◆ Task material:
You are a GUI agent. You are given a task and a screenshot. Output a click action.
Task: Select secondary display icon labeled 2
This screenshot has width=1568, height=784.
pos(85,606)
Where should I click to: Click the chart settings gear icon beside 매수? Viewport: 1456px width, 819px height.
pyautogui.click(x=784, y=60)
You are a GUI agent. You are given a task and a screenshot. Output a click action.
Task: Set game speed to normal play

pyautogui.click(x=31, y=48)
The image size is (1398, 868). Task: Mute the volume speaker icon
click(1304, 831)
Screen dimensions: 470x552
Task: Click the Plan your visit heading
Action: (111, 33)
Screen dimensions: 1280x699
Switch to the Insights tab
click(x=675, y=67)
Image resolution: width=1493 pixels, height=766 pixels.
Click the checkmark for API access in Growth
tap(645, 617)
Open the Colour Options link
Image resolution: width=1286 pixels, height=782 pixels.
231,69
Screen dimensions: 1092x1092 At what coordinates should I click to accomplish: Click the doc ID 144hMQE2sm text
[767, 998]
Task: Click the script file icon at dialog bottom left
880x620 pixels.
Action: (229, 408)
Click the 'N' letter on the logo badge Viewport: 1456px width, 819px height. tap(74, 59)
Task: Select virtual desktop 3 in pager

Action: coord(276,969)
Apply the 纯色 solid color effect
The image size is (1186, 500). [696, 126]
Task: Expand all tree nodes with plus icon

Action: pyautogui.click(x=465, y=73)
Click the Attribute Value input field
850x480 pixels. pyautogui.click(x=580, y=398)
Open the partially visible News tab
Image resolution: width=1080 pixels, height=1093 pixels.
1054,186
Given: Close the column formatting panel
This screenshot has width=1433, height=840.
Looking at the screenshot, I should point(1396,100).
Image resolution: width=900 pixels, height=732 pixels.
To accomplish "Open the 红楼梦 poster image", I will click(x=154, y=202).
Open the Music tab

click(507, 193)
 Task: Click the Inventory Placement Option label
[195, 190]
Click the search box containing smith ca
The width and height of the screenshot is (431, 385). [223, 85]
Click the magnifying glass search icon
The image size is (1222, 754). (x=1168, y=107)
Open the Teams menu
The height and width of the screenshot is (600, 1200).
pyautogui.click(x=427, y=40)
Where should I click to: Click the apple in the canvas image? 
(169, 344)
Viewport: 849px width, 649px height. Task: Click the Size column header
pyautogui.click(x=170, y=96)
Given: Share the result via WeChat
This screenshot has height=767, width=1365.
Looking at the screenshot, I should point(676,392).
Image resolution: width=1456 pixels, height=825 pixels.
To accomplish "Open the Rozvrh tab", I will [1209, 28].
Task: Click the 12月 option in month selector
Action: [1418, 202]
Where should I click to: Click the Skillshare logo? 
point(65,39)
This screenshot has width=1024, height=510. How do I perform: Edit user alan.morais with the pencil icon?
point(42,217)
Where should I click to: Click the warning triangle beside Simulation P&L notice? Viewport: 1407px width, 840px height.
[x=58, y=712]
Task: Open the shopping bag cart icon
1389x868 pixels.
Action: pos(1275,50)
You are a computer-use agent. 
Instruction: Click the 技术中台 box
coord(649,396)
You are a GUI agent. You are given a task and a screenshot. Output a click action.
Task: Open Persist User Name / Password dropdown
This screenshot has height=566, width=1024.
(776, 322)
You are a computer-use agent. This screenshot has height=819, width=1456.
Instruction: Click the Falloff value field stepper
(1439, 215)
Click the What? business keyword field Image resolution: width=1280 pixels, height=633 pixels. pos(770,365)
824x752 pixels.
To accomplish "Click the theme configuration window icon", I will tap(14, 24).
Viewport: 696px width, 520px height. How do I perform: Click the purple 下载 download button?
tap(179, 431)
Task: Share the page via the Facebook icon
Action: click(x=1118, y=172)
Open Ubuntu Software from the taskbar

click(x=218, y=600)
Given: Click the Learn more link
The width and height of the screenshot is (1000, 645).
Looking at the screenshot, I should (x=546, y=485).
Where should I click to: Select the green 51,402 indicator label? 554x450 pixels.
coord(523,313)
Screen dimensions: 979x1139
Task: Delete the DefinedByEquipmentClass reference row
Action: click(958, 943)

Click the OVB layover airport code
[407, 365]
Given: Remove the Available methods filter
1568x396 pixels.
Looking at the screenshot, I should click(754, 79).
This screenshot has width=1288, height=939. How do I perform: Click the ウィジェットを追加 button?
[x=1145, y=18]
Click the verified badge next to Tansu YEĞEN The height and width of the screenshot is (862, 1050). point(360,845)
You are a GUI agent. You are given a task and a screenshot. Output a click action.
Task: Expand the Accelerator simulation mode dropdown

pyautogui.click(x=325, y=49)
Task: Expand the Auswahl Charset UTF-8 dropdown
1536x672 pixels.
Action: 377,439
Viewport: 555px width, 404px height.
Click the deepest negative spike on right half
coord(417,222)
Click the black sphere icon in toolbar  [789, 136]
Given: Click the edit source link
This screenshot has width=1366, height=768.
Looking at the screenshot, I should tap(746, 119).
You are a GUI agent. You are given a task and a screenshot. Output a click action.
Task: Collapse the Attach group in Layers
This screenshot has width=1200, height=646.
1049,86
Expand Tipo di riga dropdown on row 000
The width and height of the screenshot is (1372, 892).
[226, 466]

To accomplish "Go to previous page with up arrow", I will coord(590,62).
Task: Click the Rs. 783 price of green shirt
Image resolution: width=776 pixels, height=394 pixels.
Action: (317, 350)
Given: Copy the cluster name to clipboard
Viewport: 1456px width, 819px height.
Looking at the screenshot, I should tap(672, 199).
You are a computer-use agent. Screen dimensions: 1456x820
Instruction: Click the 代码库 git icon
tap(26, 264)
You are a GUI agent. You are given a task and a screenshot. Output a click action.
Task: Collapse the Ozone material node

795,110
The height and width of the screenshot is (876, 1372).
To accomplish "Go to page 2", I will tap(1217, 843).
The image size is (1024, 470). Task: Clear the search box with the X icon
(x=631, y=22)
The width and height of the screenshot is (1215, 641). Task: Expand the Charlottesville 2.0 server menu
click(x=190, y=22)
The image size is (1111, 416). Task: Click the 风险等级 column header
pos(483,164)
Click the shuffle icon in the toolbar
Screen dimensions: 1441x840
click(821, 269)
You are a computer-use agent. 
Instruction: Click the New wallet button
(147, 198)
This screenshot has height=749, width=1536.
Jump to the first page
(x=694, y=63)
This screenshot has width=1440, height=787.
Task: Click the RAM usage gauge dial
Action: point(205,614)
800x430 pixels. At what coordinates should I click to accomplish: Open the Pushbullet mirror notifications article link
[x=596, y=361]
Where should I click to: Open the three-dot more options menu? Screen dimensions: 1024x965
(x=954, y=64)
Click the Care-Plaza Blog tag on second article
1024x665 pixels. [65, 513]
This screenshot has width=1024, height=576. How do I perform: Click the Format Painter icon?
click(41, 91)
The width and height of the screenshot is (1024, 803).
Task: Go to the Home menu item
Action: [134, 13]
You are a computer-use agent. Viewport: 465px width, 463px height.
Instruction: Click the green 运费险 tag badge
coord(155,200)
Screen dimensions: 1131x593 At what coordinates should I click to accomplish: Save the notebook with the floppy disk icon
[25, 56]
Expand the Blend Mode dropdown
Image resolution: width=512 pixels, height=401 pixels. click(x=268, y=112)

◆ Requirement: Output the data above as a Markdown table with the columns Row and Text, one numbered row per line, leaving out blank lines.

◆ Solution to this exercise:
| Row | Text |
|---|---|
| 1 | You are a GUI agent. You are given a task and a screenshot. Output a click action. |
| 2 | Task: Select secondary display icon labeled 2 |
| 3 | This screenshot has width=1568, height=784. |
| 4 | pos(85,606) |
| 5 | Where should I click to: Click the chart settings gear icon beside 매수? Viewport: 1456px width, 819px height. |
| 6 | pyautogui.click(x=784, y=60) |
| 7 | You are a GUI agent. You are given a task and a screenshot. Output a click action. |
| 8 | Task: Set game speed to normal play |
| 9 | pyautogui.click(x=31, y=48) |
| 10 | The image size is (1398, 868). Task: Mute the volume speaker icon |
| 11 | click(1304, 831) |
| 12 | Screen dimensions: 470x552 |
| 13 | Task: Click the Plan your visit heading |
| 14 | Action: (111, 33) |
| 15 | Screen dimensions: 1280x699 |
| 16 | Switch to the Insights tab |
| 17 | click(x=675, y=67) |
| 18 | Image resolution: width=1493 pixels, height=766 pixels. |
| 19 | Click the checkmark for API access in Growth |
| 20 | tap(645, 617) |
| 21 | Open the Colour Options link |
| 22 | Image resolution: width=1286 pixels, height=782 pixels. |
| 23 | 231,69 |
| 24 | Screen dimensions: 1092x1092 At what coordinates should I click to accomplish: Click the doc ID 144hMQE2sm text |
| 25 | [767, 998] |
| 26 | Task: Click the script file icon at dialog bottom left |
| 27 | 880x620 pixels. |
| 28 | Action: (229, 408) |
| 29 | Click the 'N' letter on the logo badge Viewport: 1456px width, 819px height. tap(74, 59) |
| 30 | Task: Select virtual desktop 3 in pager |
| 31 | Action: coord(276,969) |
| 32 | Apply the 纯色 solid color effect |
| 33 | The image size is (1186, 500). [696, 126] |
| 34 | Task: Expand all tree nodes with plus icon |
| 35 | Action: pyautogui.click(x=465, y=73) |
| 36 | Click the Attribute Value input field |
| 37 | 850x480 pixels. pyautogui.click(x=580, y=398) |
| 38 | Open the partially visible News tab |
| 39 | Image resolution: width=1080 pixels, height=1093 pixels. |
| 40 | 1054,186 |
| 41 | Given: Close the column formatting panel |
| 42 | This screenshot has width=1433, height=840. |
| 43 | Looking at the screenshot, I should point(1396,100). |
| 44 | Image resolution: width=900 pixels, height=732 pixels. |
| 45 | To accomplish "Open the 红楼梦 poster image", I will click(x=154, y=202). |
| 46 | Open the Music tab |
| 47 | click(507, 193) |
| 48 |  Task: Click the Inventory Placement Option label |
| 49 | [195, 190] |
| 50 | Click the search box containing smith ca |
| 51 | The width and height of the screenshot is (431, 385). [223, 85] |
| 52 | Click the magnifying glass search icon |
| 53 | The image size is (1222, 754). (x=1168, y=107) |
| 54 | Open the Teams menu |
| 55 | The height and width of the screenshot is (600, 1200). |
| 56 | pyautogui.click(x=427, y=40) |
| 57 | Where should I click to: Click the apple in the canvas image?  |
| 58 | (169, 344) |
| 59 | Viewport: 849px width, 649px height. Task: Click the Size column header |
| 60 | pyautogui.click(x=170, y=96) |
| 61 | Given: Share the result via WeChat |
| 62 | This screenshot has height=767, width=1365. |
| 63 | Looking at the screenshot, I should point(676,392). |
| 64 | Image resolution: width=1456 pixels, height=825 pixels. |
| 65 | To accomplish "Open the Rozvrh tab", I will [1209, 28]. |
| 66 | Task: Click the 12月 option in month selector |
| 67 | Action: [1418, 202] |
| 68 | Where should I click to: Click the Skillshare logo?  |
| 69 | point(65,39) |
| 70 | This screenshot has width=1024, height=510. How do I perform: Edit user alan.morais with the pencil icon? |
| 71 | point(42,217) |
| 72 | Where should I click to: Click the warning triangle beside Simulation P&L notice? Viewport: 1407px width, 840px height. |
| 73 | [x=58, y=712] |
| 74 | Task: Open the shopping bag cart icon |
| 75 | 1389x868 pixels. |
| 76 | Action: pos(1275,50) |
| 77 | You are a computer-use agent.  |
| 78 | Instruction: Click the 技术中台 box |
| 79 | coord(649,396) |
| 80 | You are a GUI agent. You are given a task and a screenshot. Output a click action. |
| 81 | Task: Open Persist User Name / Password dropdown |
| 82 | This screenshot has height=566, width=1024. |
| 83 | (776, 322) |
| 84 | You are a computer-use agent. This screenshot has height=819, width=1456. |
| 85 | Instruction: Click the Falloff value field stepper |
| 86 | (1439, 215) |
| 87 | Click the What? business keyword field Image resolution: width=1280 pixels, height=633 pixels. pos(770,365) |
| 88 | 824x752 pixels. |
| 89 | To accomplish "Click the theme configuration window icon", I will tap(14, 24). |
| 90 | Viewport: 696px width, 520px height. How do I perform: Click the purple 下载 download button? |
| 91 | tap(179, 431) |
| 92 | Task: Share the page via the Facebook icon |
| 93 | Action: click(x=1118, y=172) |
| 94 | Open Ubuntu Software from the taskbar |
| 95 | click(x=218, y=600) |
| 96 | Given: Click the Learn more link |
| 97 | The width and height of the screenshot is (1000, 645). |
| 98 | Looking at the screenshot, I should (x=546, y=485). |
| 99 | Where should I click to: Select the green 51,402 indicator label? 554x450 pixels. |
| 100 | coord(523,313) |
| 101 | Screen dimensions: 979x1139 |
| 102 | Task: Delete the DefinedByEquipmentClass reference row |
| 103 | Action: click(958, 943) |
| 104 | Click the OVB layover airport code |
| 105 | [407, 365] |
| 106 | Given: Remove the Available methods filter |
| 107 | 1568x396 pixels. |
| 108 | Looking at the screenshot, I should click(754, 79). |
| 109 | This screenshot has width=1288, height=939. How do I perform: Click the ウィジェットを追加 button? |
| 110 | [x=1145, y=18] |
| 111 | Click the verified badge next to Tansu YEĞEN The height and width of the screenshot is (862, 1050). point(360,845) |
| 112 | You are a GUI agent. You are given a task and a screenshot. Output a click action. |
| 113 | Task: Expand the Accelerator simulation mode dropdown |
| 114 | pyautogui.click(x=325, y=49) |
| 115 | Task: Expand the Auswahl Charset UTF-8 dropdown |
| 116 | 1536x672 pixels. |
| 117 | Action: 377,439 |
| 118 | Viewport: 555px width, 404px height. |
| 119 | Click the deepest negative spike on right half |
| 120 | coord(417,222) |
| 121 | Click the black sphere icon in toolbar  [789, 136] |
| 122 | Given: Click the edit source link |
| 123 | This screenshot has width=1366, height=768. |
| 124 | Looking at the screenshot, I should tap(746, 119). |
| 125 | You are a GUI agent. You are given a task and a screenshot. Output a click action. |
| 126 | Task: Collapse the Attach group in Layers |
| 127 | This screenshot has width=1200, height=646. |
| 128 | 1049,86 |
| 129 | Expand Tipo di riga dropdown on row 000 |
| 130 | The width and height of the screenshot is (1372, 892). |
| 131 | [226, 466] |
| 132 | To accomplish "Go to previous page with up arrow", I will coord(590,62). |
| 133 | Task: Click the Rs. 783 price of green shirt |
| 134 | Image resolution: width=776 pixels, height=394 pixels. |
| 135 | Action: (317, 350) |
| 136 | Given: Copy the cluster name to clipboard |
| 137 | Viewport: 1456px width, 819px height. |
| 138 | Looking at the screenshot, I should tap(672, 199). |
| 139 | You are a computer-use agent. Screen dimensions: 1456x820 |
| 140 | Instruction: Click the 代码库 git icon |
| 141 | tap(26, 264) |
| 142 | You are a GUI agent. You are given a task and a screenshot. Output a click action. |
| 143 | Task: Collapse the Ozone material node |
| 144 | 795,110 |
| 145 | The height and width of the screenshot is (876, 1372). |
| 146 | To accomplish "Go to page 2", I will tap(1217, 843). |
| 147 | The image size is (1024, 470). Task: Clear the search box with the X icon |
| 148 | (x=631, y=22) |
| 149 | The width and height of the screenshot is (1215, 641). Task: Expand the Charlottesville 2.0 server menu |
| 150 | click(x=190, y=22) |
| 151 | The image size is (1111, 416). Task: Click the 风险等级 column header |
| 152 | pos(483,164) |
| 153 | Click the shuffle icon in the toolbar |
| 154 | Screen dimensions: 1441x840 |
| 155 | click(821, 269) |
| 156 | You are a computer-use agent.  |
| 157 | Instruction: Click the New wallet button |
| 158 | (147, 198) |
| 159 | This screenshot has height=749, width=1536. |
| 160 | Jump to the first page |
| 161 | (x=694, y=63) |
| 162 | This screenshot has width=1440, height=787. |
| 163 | Task: Click the RAM usage gauge dial |
| 164 | Action: point(205,614) |
| 165 | 800x430 pixels. At what coordinates should I click to accomplish: Open the Pushbullet mirror notifications article link |
| 166 | [x=596, y=361] |
| 167 | Where should I click to: Open the three-dot more options menu? Screen dimensions: 1024x965 |
| 168 | (x=954, y=64) |
| 169 | Click the Care-Plaza Blog tag on second article |
| 170 | 1024x665 pixels. [65, 513] |
| 171 | This screenshot has width=1024, height=576. How do I perform: Click the Format Painter icon? |
| 172 | click(41, 91) |
| 173 | The width and height of the screenshot is (1024, 803). |
| 174 | Task: Go to the Home menu item |
| 175 | Action: [134, 13] |
| 176 | You are a computer-use agent. Viewport: 465px width, 463px height. |
| 177 | Instruction: Click the green 运费险 tag badge |
| 178 | coord(155,200) |
| 179 | Screen dimensions: 1131x593 At what coordinates should I click to accomplish: Save the notebook with the floppy disk icon |
| 180 | [25, 56] |
| 181 | Expand the Blend Mode dropdown |
| 182 | Image resolution: width=512 pixels, height=401 pixels. click(x=268, y=112) |